Ich war ihn los, für immer, meinen Chef!

Das habe ich dann konsequent mit Medizinierenden, Sachbearbeitern, technischen Beauftragten, Anwälten und dem Verantwortlichen meiner GKV in Ostwestfalen gemacht. Mein Boss der Bosse fand mein Projekt so cool, dass er mir bezahlt die Freiheit lies, mein Gesundheitsprojekt während der Arbeitszeit umzusetzen. Für ihn sprang dabei der komplette behindertengerechte Umbau der Firma rum, die die Rentenversicherung übernahm. Ich hatte technisch, was ja mein Job war, einige Entwicklungen für die Firma gemacht, die sich gut verkauften. Anerkennung bekam ich tatsächlich vom Boss der Bosse nur für mein Projekt, alle Hilfsmittel zu bekommen, die mir das Leben erleichterten. Er war begeistert. Er machte mich zur sakrosankten Person. Allen Chefs weltweit wurde mitgeteilt, für immer die Finger von mir zu lassen. Ich hatte freie Arbeitszeiten und konnte in die Firma und aus der Firma rollen, wann ich wollte. Ich durfte so noch zwei meiner Ideen zur Patentwürdigkeit bringen und niemand tastete mich mehr an, obwohl der Boss der Bosse schon lange in was Neues investierte und den Laden verkauft hatte.

Jetzt frage ich euch: „Wer hat die Möglichkeit so mit Behinderung und Krankheit umzugehen, obwohl es nur so wirklich erfolgreich funktioniert?“ Du musst wissen, wie ein Rollatorhalter funktionieren könnte. Du musst wissen, wie die Sachbearbeiter der GKV ticken. Du musst Schoko für die Praxis kaufen. Du musst den Sanitätshausfritzen entschlüsseln. Edda muss sowohl die rechtlichen Bedingungen, die medizinischen Voraussetzung und vor allem das Gehabe der einzelnen Akteure vom Medizinierenden bis zum Sachbearbeitenden vollumfänglich durchschauen, um einen Rollatorhalter an einen Scooter zu bekommen. Sorry, aber das war mal anders. Man konnte sich Verbündete schaffen, da es konkurrierende Sanitätshäuser gab. Das hat man im Zuge der Marktfreiheit abgeschafft.
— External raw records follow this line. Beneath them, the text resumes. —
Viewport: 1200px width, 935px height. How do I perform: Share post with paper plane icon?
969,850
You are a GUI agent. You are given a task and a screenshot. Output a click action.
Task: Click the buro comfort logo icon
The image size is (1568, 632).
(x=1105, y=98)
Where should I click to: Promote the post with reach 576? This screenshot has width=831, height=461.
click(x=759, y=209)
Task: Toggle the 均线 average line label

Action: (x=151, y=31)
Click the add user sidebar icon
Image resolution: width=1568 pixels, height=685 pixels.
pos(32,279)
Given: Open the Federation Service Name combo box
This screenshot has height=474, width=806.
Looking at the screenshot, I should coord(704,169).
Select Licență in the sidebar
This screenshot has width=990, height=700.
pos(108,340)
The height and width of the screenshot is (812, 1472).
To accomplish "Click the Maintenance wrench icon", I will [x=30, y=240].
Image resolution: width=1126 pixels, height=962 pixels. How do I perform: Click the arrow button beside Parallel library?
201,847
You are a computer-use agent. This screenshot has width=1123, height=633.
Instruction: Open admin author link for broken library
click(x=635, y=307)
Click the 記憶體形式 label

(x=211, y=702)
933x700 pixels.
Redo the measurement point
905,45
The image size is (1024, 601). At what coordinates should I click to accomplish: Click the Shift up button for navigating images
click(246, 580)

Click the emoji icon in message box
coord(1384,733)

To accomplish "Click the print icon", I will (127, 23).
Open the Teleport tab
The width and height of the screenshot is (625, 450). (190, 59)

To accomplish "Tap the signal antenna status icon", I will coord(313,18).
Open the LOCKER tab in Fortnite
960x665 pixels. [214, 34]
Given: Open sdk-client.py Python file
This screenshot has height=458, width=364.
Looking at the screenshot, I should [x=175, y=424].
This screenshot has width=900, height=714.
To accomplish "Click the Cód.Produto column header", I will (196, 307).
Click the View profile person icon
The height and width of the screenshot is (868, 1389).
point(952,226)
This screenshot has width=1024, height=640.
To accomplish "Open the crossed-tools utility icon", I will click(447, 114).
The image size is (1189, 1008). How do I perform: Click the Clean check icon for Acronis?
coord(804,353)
Damals war mein Körper kaputt, aber mein Geist funktionierte sehr gut. Heute habe ich diese Fähigkeit verloren, dafür gehts dem Körper immer besser. Bei Edda läuft es gerade umgekehrt. Ich wüsste nicht, was besser ist. Man kann es sich jedenfalls nicht aussuchen.

Eines noch, wenn ihr glaubt, ich sei ein besonders toller Hecht, muss ich euch enttäuschen. Eine Leistung, die zu einem Erfolg führt, misst man an der Zeit, die man dafür braucht. Das ist Physik.

Leistung = Arbeit pro Zeit.

Mein Erfolg basiert auf einer allerhöchstens durchschnittlichen Leistung. Ich kenne Menschen die richtig, richtig gut sind. Und ich kenne Menschen mit tollen Titeln und großem Erfolg!

Manchmal hilft uns die Physik an Stellen, wo man es nicht vermuten würde.